======== PROVIDED DATA ========
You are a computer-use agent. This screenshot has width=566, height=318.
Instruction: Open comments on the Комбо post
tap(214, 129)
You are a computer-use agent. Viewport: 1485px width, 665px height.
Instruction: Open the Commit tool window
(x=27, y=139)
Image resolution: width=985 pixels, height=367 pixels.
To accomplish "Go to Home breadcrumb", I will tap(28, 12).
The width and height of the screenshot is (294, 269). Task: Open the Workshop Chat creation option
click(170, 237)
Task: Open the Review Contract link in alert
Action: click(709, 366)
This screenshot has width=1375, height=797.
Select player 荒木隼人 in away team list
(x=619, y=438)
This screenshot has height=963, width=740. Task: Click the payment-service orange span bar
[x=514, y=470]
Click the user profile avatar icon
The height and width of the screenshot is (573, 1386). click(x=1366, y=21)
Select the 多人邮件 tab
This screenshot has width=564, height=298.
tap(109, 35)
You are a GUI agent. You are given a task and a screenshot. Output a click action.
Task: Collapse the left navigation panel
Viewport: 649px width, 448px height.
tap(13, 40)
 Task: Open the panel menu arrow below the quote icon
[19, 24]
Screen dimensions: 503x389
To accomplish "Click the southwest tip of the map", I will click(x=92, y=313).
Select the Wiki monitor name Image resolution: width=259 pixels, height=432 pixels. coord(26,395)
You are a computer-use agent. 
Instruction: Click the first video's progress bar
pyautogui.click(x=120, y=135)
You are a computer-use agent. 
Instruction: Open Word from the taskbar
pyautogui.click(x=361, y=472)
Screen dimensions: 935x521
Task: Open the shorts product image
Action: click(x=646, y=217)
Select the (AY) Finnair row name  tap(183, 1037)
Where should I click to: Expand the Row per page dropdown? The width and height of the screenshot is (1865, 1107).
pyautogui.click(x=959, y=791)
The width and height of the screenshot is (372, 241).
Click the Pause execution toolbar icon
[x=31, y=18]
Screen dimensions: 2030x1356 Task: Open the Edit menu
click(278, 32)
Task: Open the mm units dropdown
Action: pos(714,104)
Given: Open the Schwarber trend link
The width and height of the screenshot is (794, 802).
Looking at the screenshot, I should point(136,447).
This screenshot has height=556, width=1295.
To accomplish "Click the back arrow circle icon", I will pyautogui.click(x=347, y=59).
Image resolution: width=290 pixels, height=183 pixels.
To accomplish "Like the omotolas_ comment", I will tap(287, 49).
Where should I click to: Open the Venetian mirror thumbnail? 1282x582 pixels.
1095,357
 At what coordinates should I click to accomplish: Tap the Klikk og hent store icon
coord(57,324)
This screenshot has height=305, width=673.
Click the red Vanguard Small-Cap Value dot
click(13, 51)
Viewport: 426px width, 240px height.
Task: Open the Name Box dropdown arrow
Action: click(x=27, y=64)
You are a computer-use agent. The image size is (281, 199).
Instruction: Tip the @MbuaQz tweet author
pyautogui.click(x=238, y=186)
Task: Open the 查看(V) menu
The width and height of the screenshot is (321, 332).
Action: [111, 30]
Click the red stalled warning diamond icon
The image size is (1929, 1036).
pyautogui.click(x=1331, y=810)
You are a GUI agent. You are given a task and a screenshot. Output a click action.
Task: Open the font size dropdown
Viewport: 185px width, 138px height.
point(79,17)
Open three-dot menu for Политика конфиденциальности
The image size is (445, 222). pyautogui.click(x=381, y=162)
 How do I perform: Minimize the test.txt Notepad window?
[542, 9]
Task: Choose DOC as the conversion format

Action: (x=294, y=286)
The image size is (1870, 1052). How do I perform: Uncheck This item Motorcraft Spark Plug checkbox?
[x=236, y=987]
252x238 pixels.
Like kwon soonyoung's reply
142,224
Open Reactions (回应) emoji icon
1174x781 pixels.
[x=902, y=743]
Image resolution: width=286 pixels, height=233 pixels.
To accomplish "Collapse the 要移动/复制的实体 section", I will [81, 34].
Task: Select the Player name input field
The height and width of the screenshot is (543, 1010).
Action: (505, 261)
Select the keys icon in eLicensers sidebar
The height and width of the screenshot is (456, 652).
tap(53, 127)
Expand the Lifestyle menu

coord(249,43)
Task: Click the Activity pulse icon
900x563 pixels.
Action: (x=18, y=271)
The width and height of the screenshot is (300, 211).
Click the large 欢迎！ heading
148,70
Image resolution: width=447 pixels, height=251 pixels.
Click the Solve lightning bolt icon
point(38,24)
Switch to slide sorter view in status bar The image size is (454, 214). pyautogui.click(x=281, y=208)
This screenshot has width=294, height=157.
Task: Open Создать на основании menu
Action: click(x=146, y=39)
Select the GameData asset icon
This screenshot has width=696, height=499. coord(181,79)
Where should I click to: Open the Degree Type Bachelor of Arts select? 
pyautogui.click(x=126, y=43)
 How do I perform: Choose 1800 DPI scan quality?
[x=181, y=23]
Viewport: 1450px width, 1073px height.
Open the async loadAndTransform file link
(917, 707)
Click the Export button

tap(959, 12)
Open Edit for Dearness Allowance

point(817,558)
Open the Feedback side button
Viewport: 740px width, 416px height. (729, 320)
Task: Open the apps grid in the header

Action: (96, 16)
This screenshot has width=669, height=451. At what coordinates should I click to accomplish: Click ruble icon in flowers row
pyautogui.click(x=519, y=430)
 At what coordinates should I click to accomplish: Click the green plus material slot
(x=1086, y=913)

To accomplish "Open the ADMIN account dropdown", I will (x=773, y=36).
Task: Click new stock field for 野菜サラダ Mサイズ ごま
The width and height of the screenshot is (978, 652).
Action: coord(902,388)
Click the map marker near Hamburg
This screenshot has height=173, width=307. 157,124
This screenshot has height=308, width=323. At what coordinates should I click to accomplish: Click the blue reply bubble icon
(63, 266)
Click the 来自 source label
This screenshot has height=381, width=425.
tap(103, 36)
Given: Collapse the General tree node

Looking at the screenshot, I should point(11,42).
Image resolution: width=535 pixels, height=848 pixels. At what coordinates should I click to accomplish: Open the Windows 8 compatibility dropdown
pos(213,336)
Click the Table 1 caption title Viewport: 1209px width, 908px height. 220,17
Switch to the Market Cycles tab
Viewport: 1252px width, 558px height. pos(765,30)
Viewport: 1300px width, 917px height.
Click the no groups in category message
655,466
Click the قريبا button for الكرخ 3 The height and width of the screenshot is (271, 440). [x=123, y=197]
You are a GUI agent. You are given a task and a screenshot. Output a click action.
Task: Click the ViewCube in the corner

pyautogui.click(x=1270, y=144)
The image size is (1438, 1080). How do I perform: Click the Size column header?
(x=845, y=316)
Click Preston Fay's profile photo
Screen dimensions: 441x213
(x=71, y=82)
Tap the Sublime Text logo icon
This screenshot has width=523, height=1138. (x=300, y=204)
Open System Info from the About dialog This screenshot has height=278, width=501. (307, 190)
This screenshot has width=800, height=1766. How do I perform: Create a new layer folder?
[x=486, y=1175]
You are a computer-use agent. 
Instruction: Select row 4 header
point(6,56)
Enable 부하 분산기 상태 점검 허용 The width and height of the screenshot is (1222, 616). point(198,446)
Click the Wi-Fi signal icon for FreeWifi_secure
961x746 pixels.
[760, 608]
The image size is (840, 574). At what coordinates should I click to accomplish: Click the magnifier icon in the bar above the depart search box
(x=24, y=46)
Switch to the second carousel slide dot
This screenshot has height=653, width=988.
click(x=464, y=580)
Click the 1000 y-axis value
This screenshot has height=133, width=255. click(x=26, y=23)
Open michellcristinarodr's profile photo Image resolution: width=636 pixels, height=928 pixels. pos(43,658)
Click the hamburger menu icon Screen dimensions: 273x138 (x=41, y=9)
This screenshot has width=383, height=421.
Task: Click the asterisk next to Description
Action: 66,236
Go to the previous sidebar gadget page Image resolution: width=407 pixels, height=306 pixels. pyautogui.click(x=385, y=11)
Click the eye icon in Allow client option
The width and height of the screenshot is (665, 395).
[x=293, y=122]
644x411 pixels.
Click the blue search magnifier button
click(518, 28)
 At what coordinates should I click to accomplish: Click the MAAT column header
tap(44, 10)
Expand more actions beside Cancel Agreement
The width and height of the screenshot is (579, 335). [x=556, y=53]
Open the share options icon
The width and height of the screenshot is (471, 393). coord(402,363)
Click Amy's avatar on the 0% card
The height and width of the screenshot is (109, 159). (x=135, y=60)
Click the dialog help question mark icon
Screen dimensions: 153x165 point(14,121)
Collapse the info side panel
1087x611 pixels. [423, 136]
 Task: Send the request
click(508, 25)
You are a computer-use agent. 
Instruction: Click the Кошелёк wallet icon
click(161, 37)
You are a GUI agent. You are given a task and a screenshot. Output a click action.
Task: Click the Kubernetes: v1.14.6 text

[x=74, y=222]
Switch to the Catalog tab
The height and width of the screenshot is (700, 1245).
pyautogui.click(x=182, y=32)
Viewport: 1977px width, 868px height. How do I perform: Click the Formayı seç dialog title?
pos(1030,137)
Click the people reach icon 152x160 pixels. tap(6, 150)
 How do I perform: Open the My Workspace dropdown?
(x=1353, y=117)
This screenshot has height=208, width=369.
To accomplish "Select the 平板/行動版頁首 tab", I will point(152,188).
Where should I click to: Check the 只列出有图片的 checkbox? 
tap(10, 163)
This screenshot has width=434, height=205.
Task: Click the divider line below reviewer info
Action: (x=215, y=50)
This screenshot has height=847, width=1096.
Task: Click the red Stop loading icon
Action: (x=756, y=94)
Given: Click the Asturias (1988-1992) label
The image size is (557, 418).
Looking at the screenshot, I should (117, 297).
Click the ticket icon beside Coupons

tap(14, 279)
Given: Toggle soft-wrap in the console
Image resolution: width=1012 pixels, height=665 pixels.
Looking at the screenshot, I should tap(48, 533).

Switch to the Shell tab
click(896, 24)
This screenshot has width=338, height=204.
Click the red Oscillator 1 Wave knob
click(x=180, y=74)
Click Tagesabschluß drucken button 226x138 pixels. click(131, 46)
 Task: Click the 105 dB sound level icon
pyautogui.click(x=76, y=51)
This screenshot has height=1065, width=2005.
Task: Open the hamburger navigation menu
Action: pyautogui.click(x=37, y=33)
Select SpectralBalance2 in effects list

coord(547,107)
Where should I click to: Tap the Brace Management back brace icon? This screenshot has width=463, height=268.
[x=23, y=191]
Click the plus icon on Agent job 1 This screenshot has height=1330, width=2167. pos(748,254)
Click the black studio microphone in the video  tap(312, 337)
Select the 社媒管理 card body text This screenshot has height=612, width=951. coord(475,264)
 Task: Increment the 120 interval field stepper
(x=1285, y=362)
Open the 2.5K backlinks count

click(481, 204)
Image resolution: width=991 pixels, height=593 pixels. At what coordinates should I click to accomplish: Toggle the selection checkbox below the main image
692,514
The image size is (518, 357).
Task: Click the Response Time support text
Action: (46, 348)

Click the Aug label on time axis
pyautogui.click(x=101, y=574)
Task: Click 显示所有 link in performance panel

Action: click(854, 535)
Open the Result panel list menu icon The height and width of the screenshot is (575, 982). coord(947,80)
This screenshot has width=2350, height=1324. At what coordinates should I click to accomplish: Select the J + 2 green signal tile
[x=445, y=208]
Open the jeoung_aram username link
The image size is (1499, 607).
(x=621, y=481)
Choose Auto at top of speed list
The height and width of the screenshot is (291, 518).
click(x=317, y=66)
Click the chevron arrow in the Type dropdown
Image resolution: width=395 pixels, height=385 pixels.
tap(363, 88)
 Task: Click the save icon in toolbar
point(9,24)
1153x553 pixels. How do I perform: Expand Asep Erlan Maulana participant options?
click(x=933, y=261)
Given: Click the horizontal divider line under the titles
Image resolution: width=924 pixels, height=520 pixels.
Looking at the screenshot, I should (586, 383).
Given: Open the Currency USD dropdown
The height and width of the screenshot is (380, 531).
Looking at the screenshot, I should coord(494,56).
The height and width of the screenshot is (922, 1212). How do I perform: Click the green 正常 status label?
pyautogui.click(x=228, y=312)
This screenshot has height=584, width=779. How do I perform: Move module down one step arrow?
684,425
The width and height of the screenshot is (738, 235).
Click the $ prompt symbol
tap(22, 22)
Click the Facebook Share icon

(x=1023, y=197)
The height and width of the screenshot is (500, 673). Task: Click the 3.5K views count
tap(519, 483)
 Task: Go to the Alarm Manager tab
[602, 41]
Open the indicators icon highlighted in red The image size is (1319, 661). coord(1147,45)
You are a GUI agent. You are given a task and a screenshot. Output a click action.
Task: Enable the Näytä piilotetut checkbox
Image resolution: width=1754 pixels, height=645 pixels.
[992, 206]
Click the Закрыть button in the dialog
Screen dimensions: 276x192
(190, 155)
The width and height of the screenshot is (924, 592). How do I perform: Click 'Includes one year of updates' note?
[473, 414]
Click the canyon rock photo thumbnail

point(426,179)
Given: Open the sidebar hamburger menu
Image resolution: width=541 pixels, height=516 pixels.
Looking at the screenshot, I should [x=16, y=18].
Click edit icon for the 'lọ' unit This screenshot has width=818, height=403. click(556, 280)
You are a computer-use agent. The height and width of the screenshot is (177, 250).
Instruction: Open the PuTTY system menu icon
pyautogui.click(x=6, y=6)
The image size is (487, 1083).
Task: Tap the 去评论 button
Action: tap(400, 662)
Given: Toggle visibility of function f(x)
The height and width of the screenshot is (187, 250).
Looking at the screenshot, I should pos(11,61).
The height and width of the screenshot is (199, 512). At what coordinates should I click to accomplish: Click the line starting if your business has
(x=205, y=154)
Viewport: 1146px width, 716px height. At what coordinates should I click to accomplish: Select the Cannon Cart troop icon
========
▶ **TASK DETAILS**
Reproduce the stretch of records from the start through the line containing "(x=27, y=139)", requests included. Scale every coordinate in the answers by 1.9 and round to whole numbers with halves going up, leaving all numbers in the requests unchanged.

▶ **RESULT FOR THIS TASK**
You are a computer-use agent. This screenshot has width=566, height=318.
Instruction: Open comments on the Комбо post
tap(407, 245)
You are a computer-use agent. Viewport: 1485px width, 665px height.
Instruction: Open the Commit tool window
(x=51, y=264)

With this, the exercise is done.